Quantum breakthrough from Chinese satellite mission could improve communications security
Demonstration of "long-distance quantum entanglement distribution" has potential for Internet cryptography
Communications engineers in China are claiming a major breakthrough in security after demonstrating that a property of quantum science can be used to protect encoding of messages over long distances. Using a communications satellite called Micius, the researchers, from the University of Science and Technology of China, have transmitted quantum-entangled photon pairs to sites separated by 1200km: much farther than has ever been demonstrated before, and the first time this technique has been successfully used with space-based communication.
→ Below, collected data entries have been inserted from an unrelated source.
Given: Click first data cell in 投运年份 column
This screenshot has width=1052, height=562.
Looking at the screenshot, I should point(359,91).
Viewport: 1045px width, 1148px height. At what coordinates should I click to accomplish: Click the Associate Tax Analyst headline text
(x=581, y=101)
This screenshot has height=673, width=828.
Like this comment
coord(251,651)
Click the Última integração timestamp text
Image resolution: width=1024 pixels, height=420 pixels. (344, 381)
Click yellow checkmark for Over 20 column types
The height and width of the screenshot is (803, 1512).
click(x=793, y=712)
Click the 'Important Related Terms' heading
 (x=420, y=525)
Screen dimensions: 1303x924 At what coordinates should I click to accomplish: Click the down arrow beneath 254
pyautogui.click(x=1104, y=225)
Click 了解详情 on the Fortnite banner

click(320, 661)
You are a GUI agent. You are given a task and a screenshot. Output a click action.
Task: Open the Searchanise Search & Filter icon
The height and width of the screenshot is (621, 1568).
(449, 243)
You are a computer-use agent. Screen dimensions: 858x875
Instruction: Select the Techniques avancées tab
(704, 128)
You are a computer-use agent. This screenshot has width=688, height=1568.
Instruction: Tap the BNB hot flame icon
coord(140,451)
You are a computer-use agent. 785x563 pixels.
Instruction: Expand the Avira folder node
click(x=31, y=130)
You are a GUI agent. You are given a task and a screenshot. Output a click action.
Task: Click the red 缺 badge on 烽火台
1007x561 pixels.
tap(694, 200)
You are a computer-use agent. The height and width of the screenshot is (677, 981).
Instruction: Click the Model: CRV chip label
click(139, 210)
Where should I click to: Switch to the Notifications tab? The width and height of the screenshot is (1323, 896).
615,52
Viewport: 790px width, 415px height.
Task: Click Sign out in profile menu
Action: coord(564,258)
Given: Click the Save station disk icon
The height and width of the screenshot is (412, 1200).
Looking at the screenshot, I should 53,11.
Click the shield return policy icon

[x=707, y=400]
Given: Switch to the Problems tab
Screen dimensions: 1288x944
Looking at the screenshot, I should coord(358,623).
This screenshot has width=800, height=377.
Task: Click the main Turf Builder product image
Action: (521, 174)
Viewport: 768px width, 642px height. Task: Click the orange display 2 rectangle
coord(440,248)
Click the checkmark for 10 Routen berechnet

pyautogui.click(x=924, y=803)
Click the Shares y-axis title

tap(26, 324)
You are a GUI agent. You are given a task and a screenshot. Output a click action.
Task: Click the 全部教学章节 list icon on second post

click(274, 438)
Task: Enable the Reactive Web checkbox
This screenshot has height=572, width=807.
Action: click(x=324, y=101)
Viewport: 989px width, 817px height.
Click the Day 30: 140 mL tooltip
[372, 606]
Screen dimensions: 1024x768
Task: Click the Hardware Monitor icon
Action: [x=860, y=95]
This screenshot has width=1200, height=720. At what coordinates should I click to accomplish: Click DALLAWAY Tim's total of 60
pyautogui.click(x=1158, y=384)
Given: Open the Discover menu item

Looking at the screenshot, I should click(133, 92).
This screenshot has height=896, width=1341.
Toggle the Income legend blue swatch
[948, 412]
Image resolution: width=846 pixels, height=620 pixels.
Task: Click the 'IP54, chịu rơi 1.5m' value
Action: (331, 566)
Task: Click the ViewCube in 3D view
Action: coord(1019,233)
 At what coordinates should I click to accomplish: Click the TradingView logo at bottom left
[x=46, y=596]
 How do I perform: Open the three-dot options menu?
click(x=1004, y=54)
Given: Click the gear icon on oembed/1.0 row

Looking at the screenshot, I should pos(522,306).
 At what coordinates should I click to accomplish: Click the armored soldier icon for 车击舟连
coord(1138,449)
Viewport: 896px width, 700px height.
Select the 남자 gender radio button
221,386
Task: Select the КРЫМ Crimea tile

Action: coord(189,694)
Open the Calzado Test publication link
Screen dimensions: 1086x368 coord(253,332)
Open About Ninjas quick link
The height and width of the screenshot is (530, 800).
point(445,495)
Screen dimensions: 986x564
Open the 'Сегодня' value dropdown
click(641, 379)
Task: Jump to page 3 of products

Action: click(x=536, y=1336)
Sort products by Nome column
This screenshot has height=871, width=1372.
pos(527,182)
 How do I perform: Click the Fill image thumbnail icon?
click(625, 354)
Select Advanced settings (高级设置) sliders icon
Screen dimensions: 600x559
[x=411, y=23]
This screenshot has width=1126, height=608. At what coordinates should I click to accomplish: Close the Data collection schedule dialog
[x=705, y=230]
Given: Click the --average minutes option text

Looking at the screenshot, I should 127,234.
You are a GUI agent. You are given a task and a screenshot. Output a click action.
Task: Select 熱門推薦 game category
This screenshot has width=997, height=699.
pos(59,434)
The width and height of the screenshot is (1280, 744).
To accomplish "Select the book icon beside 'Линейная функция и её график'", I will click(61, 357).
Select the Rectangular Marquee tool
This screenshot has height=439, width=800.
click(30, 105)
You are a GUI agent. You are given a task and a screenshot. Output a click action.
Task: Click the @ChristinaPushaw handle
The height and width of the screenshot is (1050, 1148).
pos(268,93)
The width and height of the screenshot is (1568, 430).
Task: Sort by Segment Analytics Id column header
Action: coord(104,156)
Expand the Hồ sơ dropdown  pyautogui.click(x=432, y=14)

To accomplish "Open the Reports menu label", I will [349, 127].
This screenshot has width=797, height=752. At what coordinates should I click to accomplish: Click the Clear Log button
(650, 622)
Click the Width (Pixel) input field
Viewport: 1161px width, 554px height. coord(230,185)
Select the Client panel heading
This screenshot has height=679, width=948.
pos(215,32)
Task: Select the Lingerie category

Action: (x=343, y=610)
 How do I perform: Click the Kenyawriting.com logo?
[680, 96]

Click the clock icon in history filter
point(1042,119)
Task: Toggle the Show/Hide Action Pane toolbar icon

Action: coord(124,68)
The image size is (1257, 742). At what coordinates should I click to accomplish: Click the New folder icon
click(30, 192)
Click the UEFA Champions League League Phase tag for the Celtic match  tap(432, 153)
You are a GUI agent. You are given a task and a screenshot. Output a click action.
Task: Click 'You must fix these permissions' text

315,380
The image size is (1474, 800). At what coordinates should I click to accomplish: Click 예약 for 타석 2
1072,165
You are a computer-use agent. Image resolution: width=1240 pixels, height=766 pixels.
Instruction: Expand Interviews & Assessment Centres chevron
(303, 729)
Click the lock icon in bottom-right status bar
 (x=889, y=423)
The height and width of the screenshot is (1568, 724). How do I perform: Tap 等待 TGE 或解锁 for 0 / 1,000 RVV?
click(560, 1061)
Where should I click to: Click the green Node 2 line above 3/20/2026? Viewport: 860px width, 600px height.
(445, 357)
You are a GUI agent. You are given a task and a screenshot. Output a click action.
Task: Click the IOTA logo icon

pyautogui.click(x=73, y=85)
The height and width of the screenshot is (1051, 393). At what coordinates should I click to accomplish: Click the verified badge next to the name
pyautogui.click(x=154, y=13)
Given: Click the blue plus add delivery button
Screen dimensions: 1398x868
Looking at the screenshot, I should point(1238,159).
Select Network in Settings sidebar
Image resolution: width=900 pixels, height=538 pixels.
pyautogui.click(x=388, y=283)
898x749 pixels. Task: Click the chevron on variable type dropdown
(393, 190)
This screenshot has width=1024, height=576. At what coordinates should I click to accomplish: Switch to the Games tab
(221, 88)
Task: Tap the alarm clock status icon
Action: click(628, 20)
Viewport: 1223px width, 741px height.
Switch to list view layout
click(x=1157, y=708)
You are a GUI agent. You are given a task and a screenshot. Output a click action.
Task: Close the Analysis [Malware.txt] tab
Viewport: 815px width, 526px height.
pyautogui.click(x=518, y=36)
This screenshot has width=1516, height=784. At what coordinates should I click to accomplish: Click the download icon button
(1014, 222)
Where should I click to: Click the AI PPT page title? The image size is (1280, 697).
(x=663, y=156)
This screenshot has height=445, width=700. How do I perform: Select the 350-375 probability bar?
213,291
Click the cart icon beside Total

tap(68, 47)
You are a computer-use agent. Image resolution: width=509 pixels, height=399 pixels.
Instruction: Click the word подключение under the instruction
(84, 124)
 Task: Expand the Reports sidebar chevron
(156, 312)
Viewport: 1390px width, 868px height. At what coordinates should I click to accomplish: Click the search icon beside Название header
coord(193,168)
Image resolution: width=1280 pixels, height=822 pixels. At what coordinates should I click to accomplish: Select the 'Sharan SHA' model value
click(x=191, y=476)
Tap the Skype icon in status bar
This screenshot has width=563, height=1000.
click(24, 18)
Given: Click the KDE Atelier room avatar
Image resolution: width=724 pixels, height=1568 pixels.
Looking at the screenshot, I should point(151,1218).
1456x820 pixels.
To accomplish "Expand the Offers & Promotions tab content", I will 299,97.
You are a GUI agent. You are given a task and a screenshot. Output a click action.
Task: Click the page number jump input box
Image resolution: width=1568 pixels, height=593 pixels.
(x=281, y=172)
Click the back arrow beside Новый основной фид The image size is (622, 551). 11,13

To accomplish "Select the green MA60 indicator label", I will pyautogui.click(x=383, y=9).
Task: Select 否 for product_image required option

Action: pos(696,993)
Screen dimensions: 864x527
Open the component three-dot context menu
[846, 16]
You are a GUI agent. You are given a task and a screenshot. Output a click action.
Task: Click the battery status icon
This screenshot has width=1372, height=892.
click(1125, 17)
Many types of communication today use sophisticated encryption to keep them secret; most notably, financial information and other commercially- or security- sensitive communications. This cryptography typically uses long numbers as a key to scrambling and unscrambling the data. But as cyber hacking becomes more sophisticated, there are concerns that criminals could intercept and decode communications based on even the most complex numerical cryptography.
Quantum cryptography is an even more sophisticated method of keeping communications private. It relies on "entangled photons": particles of light, which are created simultaneously and have identical properties no matter how far apart they are. Because at the quantum level, observation changes that which is being observed, the act of eavesdropping interferes with the communication itself, indicating that the messages are not secure.